Affected versions span Oracle E-Business Suite 12.2.3 through 12.2.15. The CVSS vector reflects the low attack complexity and zero authentication requirement, making this flaw trivially exploitable at scale across internet-facing deployments.
Active Exploitation Confirmed
The first known in-the-wild exploitation was detected on Oracle E-Business Suite honeypots during the weekend of June 27–28, 2026. No public proof-of-concept (PoC) code exists, indicating that the threat actor may be operating with privately developed exploit capabilities.
Attack traffic captured on Defused honeypots revealed targeted POST requests to /OA_HTML/ibytransmit, the Oracle iPayment file transmission endpoint. The attacker IP 45.84.137.125, operating through AS136787 PacketHub S.A. (France), targeted port 443 and submitted a crafted XML DeliveryRequest payload.
The payload contained a CODEX_PULL transmission scheme, with the FULL_FILE_PATH parameter set to /etc/passwd — a classic indicator of a local file read/path traversal exploitation chain designed to exfiltrate sensitive system files from the underlying OS.
Scale of Attack Activity
According to Shadowserver, there were a combined 456 hits on June 28 across all monitored regions. North America absorbed the largest share with 193 hits, followed by Asia with 181, Europe with 53, South America with 18, Africa with 9, and Oceania with 2. The geographic spread indicates broad, opportunistic scanning rather than a targeted campaign, consistent with an actor automating exploitation against any reachable Oracle EBS instance.
Patch Timeline and Remediation
Oracle addressed CVE-2026-46817 in its May 2026 Critical Security Patch Update (CSPU), released on May 28, 2026. The update addressed 35 unique CVEs across multiple Oracle product families, with 11 classified as critical. A supplementary June 2026 CSPU was released on June 16, 2026, reinforcing Oracle’s advisory posture.
The gap between the patch release (May 28) and active exploitation (late June 2026) is approximately four weeks — a timeline consistent with attackers reverse-engineering patches to develop private exploits. The absence of any public PoC code makes the private exploit tooling particularly concerning.
Indicators of Compromise
Organizations should hunt for the following in their logs and network telemetry:
- Attacker IP: 45.84.137.125 (AS136787 PacketHub S.A., France)

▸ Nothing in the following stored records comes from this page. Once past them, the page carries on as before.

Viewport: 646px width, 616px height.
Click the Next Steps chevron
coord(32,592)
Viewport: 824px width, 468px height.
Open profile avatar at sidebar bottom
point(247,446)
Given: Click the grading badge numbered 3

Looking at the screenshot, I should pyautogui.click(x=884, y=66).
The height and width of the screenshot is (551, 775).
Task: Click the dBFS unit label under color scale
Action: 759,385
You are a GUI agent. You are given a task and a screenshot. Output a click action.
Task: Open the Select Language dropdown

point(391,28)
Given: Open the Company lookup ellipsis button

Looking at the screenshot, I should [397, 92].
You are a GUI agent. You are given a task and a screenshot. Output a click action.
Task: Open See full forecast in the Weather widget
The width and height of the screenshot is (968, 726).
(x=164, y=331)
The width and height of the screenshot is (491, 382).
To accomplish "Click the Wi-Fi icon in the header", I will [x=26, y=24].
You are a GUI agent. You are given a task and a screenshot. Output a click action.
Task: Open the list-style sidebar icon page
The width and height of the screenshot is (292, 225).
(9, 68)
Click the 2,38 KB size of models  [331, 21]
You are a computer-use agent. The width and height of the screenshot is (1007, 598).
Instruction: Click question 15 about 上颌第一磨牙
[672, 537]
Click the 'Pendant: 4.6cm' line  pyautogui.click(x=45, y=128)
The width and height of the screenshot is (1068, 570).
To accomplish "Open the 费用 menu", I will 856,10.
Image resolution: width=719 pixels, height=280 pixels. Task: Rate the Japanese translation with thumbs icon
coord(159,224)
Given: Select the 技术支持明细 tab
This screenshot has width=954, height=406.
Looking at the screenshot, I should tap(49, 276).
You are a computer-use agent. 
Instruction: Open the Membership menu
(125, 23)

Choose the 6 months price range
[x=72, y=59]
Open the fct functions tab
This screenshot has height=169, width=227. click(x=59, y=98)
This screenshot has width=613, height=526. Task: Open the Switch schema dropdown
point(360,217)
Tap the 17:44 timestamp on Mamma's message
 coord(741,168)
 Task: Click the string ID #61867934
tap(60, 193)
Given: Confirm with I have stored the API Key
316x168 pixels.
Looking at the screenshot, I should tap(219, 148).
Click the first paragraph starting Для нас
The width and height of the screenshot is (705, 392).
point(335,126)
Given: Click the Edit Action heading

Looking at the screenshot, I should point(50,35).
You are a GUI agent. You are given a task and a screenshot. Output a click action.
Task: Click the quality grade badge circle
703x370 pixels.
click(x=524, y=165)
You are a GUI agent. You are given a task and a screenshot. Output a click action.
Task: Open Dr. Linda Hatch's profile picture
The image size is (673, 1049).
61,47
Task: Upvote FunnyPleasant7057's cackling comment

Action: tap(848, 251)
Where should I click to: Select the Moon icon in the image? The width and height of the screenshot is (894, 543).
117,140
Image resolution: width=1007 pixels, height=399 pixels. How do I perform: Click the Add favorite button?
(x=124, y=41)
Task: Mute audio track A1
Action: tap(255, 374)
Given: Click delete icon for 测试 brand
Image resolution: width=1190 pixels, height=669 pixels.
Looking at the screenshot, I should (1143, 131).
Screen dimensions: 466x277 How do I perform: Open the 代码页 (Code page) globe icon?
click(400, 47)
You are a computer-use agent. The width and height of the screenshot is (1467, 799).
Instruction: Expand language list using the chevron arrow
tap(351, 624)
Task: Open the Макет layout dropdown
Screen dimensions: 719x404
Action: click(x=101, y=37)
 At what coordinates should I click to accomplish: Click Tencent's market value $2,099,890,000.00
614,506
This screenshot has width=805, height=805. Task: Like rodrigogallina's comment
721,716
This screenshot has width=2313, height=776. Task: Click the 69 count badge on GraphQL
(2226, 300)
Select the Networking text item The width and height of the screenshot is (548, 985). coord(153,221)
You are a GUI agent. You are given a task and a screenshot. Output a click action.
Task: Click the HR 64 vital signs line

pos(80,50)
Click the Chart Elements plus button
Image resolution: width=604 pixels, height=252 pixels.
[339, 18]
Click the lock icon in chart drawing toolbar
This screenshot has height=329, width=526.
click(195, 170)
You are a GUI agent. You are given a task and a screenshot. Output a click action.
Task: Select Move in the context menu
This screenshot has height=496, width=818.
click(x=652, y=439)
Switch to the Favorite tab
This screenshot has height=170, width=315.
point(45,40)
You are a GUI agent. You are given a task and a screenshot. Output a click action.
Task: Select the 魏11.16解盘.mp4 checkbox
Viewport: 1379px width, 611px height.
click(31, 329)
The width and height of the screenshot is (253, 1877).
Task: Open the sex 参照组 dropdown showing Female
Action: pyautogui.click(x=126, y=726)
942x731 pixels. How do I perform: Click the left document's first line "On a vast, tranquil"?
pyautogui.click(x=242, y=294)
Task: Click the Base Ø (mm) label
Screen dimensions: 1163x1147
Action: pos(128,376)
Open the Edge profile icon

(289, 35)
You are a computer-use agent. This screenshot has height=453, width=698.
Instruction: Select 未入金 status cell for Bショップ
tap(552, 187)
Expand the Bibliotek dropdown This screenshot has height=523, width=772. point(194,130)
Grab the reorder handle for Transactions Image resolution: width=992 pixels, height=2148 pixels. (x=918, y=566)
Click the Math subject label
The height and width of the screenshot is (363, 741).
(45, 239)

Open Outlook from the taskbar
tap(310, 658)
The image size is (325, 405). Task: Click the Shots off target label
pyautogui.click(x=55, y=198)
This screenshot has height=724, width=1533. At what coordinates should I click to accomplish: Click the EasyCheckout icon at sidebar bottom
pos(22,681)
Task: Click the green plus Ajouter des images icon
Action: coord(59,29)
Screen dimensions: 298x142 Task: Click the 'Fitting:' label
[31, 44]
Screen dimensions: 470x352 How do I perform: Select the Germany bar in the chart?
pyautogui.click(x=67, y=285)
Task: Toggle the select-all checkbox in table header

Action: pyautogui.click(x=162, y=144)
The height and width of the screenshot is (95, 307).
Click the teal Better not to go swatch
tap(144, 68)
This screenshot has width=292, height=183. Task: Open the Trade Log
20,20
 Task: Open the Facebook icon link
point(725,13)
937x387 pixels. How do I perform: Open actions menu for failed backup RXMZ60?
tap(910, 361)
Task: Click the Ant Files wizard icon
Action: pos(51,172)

- URL Path targeted: /OA_HTML/ibytransmit
- User-Agent string: ibytransmit-lab-poc/1.0
- Transmission Scheme: CODEX_PULL_* values in exploit payloads
- File target in payload: /etc/passwd in FULL_FILE_PATH parameter
Recommended Immediate Actions
Organizations running Oracle E-Business Suite should act without delay:
- Apply the May 2026 CSPU patch for EBS versions 12.2.3 through 12.2.15 immediately.
- Block or restrict public internet access to Oracle EBS interfaces, particularly the /OA_HTML/ path.
- Audit web server and proxy logs for POST requests to /OA_HTML/ibytransmit with unusual XML payloads.
- Threat hunt for attacker IP 45.84.137.125 and the User-Agent ibytransmit-lab-poc/1.0 across firewall and SIEM telemetry.
- Conduct a compromise assessment if patching was delayed beyond May 28, 2026, as any unpatched system exposed to the internet must be treated as potentially breached.
Given the confirmed emergence of private exploit tooling and the lack of public PoC code, unpatched Oracle EBS deployments remain at severe risk. The active exploitation — spanning hundreds of attack attempts across multiple continents in a single day — underscores the urgency of immediate remediation.